→ **Problem to solve**
Reproduce the following entries line for line, without any changes.

● ● ● ● ●

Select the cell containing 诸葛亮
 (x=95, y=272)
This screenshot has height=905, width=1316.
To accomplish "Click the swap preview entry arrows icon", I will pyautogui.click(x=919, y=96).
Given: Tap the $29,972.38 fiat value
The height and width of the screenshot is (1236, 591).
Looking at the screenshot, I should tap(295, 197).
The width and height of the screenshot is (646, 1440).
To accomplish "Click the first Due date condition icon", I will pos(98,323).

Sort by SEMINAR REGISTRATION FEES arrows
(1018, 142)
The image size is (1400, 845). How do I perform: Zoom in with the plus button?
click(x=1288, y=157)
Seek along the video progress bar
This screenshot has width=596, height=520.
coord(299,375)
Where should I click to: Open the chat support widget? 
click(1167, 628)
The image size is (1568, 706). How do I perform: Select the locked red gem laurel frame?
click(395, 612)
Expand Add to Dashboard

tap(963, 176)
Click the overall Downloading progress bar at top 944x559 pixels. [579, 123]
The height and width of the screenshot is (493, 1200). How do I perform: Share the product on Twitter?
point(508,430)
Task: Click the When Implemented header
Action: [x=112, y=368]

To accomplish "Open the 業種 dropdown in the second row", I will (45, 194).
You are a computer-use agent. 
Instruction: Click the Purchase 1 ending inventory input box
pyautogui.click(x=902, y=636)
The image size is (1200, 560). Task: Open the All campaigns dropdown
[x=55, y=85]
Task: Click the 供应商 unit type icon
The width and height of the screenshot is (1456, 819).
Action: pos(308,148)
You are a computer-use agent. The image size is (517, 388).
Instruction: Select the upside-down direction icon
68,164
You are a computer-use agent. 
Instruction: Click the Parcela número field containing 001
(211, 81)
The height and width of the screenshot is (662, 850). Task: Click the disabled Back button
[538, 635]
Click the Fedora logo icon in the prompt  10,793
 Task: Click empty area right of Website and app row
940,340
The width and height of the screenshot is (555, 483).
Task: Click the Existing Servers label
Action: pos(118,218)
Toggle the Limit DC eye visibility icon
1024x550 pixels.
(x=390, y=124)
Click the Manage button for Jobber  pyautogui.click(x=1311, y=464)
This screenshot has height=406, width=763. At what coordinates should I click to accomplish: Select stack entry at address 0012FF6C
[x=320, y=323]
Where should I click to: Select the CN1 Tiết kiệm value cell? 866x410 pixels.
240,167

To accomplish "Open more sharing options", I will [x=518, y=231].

● ● ● ● ●

→ **Solved problem**
Select the cell containing 诸葛亮
 (x=95, y=272)
This screenshot has height=905, width=1316.
To accomplish "Click the swap preview entry arrows icon", I will pyautogui.click(x=919, y=96).
Given: Tap the $29,972.38 fiat value
The height and width of the screenshot is (1236, 591).
Looking at the screenshot, I should tap(295, 197).
The width and height of the screenshot is (646, 1440).
To accomplish "Click the first Due date condition icon", I will pos(98,323).

Sort by SEMINAR REGISTRATION FEES arrows
(1018, 142)
The image size is (1400, 845). How do I perform: Zoom in with the plus button?
click(x=1288, y=157)
Seek along the video progress bar
This screenshot has width=596, height=520.
coord(299,375)
Where should I click to: Open the chat support widget? 
click(1167, 628)
The image size is (1568, 706). How do I perform: Select the locked red gem laurel frame?
click(395, 612)
Expand Add to Dashboard

tap(963, 176)
Click the overall Downloading progress bar at top 944x559 pixels. [579, 123]
The height and width of the screenshot is (493, 1200). How do I perform: Share the product on Twitter?
point(508,430)
Task: Click the When Implemented header
Action: [x=112, y=368]

To accomplish "Open the 業種 dropdown in the second row", I will (45, 194).
You are a computer-use agent. 
Instruction: Click the Purchase 1 ending inventory input box
pyautogui.click(x=902, y=636)
The image size is (1200, 560). Task: Open the All campaigns dropdown
[x=55, y=85]
Task: Click the 供应商 unit type icon
The width and height of the screenshot is (1456, 819).
Action: pos(308,148)
You are a computer-use agent. The image size is (517, 388).
Instruction: Select the upside-down direction icon
68,164
You are a computer-use agent. 
Instruction: Click the Parcela número field containing 001
(211, 81)
The height and width of the screenshot is (662, 850). Task: Click the disabled Back button
[538, 635]
Click the Fedora logo icon in the prompt  10,793
 Task: Click empty area right of Website and app row
940,340
The width and height of the screenshot is (555, 483).
Task: Click the Existing Servers label
Action: pos(118,218)
Toggle the Limit DC eye visibility icon
1024x550 pixels.
(x=390, y=124)
Click the Manage button for Jobber  pyautogui.click(x=1311, y=464)
This screenshot has height=406, width=763. At what coordinates should I click to accomplish: Select stack entry at address 0012FF6C
[x=320, y=323]
Where should I click to: Select the CN1 Tiết kiệm value cell? 866x410 pixels.
240,167

To accomplish "Open more sharing options", I will [x=518, y=231].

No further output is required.